Available in US Dollars, Canadian Dollars, Euro and British Pounds. Additional currencies may be requested with the agreement of the Lender.

 

All obligations issued in currencies other than the currency of collateral will be subject to appropriate margins in order to cover FX fluctuations, as follows: 10% USD vs GBP, Canadian Dollars, Australian Dollars and New Zealand Dollars; 15% USD vs Euro; and 25% vs HK Dollars.
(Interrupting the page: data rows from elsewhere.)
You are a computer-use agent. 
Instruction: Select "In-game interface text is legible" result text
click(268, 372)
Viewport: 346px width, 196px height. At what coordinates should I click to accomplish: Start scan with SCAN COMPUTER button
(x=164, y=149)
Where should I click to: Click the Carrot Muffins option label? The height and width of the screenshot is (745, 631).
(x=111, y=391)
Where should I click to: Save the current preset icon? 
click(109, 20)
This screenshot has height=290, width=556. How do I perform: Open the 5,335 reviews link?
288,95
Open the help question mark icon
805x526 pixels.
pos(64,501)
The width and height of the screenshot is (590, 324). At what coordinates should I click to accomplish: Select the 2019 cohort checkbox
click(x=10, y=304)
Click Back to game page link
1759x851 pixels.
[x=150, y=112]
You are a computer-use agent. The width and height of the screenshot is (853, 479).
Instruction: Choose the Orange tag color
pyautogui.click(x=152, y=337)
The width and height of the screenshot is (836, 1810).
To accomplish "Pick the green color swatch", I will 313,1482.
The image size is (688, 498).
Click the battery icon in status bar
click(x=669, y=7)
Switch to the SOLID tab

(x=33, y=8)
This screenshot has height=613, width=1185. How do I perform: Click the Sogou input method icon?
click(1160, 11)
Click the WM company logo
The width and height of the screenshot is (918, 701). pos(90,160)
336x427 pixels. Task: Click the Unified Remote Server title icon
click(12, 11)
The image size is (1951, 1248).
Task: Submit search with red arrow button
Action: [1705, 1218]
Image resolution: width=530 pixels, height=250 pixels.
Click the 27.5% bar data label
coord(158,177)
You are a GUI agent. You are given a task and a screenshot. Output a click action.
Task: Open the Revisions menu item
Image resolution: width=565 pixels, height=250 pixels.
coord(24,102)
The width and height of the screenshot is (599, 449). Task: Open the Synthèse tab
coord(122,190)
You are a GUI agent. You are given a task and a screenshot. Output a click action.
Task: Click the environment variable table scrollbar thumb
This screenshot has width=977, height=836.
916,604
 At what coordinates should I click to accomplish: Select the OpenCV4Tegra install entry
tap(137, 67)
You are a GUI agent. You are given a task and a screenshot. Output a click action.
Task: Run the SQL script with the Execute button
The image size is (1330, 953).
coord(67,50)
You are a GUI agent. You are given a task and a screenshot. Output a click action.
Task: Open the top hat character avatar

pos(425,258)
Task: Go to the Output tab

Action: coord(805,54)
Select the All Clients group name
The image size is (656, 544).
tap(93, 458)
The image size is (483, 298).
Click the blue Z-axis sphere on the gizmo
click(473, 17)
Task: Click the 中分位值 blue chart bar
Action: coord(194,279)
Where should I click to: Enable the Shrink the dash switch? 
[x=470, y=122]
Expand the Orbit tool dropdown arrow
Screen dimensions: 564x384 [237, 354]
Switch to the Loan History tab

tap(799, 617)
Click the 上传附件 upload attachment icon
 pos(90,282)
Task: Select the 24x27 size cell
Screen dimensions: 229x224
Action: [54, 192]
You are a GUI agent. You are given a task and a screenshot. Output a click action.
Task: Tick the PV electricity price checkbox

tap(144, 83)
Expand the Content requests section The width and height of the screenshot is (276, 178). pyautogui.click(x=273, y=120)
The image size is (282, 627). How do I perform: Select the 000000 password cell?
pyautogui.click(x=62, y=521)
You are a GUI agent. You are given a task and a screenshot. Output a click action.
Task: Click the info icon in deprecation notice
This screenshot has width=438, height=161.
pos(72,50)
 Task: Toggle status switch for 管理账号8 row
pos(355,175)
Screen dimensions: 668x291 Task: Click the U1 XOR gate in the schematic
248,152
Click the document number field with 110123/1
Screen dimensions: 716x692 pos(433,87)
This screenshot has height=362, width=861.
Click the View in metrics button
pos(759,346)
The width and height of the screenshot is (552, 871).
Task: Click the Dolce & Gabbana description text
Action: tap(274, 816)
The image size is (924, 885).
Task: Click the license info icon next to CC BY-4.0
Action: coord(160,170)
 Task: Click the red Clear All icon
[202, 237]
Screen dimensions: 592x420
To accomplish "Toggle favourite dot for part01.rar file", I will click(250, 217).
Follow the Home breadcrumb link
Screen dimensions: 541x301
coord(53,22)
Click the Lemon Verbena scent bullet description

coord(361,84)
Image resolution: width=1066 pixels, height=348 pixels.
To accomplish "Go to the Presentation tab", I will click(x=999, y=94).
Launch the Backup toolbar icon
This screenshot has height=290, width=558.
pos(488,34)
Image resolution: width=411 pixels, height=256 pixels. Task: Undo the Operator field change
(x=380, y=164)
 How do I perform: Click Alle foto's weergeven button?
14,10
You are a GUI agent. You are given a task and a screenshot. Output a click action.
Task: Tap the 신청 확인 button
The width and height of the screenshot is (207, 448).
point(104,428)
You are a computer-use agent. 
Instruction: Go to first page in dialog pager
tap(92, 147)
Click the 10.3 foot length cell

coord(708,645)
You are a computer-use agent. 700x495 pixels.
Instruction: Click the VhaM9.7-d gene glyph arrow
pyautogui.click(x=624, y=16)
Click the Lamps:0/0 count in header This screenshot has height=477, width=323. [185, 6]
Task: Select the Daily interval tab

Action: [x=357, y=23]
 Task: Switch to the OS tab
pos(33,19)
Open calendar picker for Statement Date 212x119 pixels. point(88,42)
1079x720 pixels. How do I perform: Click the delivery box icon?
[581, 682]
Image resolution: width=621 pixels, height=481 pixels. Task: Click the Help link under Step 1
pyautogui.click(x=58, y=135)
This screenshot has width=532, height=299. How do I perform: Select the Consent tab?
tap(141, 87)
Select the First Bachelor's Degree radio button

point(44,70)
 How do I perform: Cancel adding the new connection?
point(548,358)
Maturity Date of each Letter of Credit:   

The maximum tenor of each Letter of Credit will be up to 24 months and/or 60 months (as provided for above) inclusive of any notice period to the beneficiaries.

 

Each Letter of Credit if requested by the Account Party may include a clause to the effect that the Letter of Credit will be automatically extended for successive periods that may vary from time to time but are not greater than 1 year.

Availability:

   Subject to completion of Citibank standard documentation, formal credit approval and acceptance by the Account Party of the terms set out herein. Provision of sufficient collateral prior to the issuance of each letter of credit.


Lender

  

Citibank Europe plc

 

Citibank Europe plc will arrange for Letters of Credit to be issued by an acceptable issuing bank where required (e.g. Citibank N.A. New York Branch)

Collateral Custodian:

   The Bank of New York Mellon, Citibank N.A. or other custodian acceptable to Citibank.

Interest:

   LIBOR or other equivalent overnight borrowing rate plus 1% on the amount of the Letters of Credit drawn by beneficiaries until reimbursement by the Account Party, plus any reserve asset costs that may apply from time to time.

Collateral:

  

The Account Party will provide security over a portfolio of Eligible Securities in an amount equal to the Required Percentage of the obligations under the Facility.

 

The “Required Percentage” shall be 110% in respect of each of categories (A) and (B).

 

Eligible Securities shall comprise the following:-

 

a)      Securities issued by the US Government or its agencies (whose debt obligations are fully and explicitly guaranteed as to the timely payment of principal and interest by the full faith and credit of the US Government, e.g. GNMA) or the central government of an OECD (Organisation for Economic Co-operation and Development) country, in each case rated AA or AA equivalent or better.

 

b)      (i) US Government Agency Securities (e.g. FNMA, FHLMC) and/or (ii) Guaranteed Securities issued by Eligible Institutions whose debt obligations are fully and explicitly guaranteed as to the timely payment of principal and interest by the full faith and credit of the US or an OECD Government, in each case rated AA or AA equivalent or better (each such Security will only be treated as acceptable by the Bank for inclusion if it is considered eligible in the Bank’s sole judgment).

Documentation:

  

The Facility shall remain subject to the following documentation (each as amended, varied, supplemented, novated or assigned as the case may be):-

 

•Form 3 Master Reimbursement Agreement among Citibank Europe Plc, Citibank N.A. and Allied World Assurance Company, Ltd dated 28 February 2007;

•Pledge Agreement among Citibank Europe Plc and Allied World Assurance Company, Ltd dated 28 February 2007;

•Account Control Agreement among Citibank Europe Plc, Allied World Assurance Company, Ltd and Mellon Bank, N.A. dated 5 March 2007;

•Corporate Mandate dated 28 February 2007; and

•General Communications Indemnity dated 28 February 2007.

Legal Expenses:

   All legal costs associated with this facility are for the Account Party.

Confidentiality Statement

The information contained in this proposal is confidential and is intended solely for the use of Allied World Assurance Company, Ltd and its employees. This information may not be disclosed outside of Allied World Assurance Company, Ltd and shall not be duplicated, used or disclosed in whole or in part for any purpose other than to evaluate this proposal.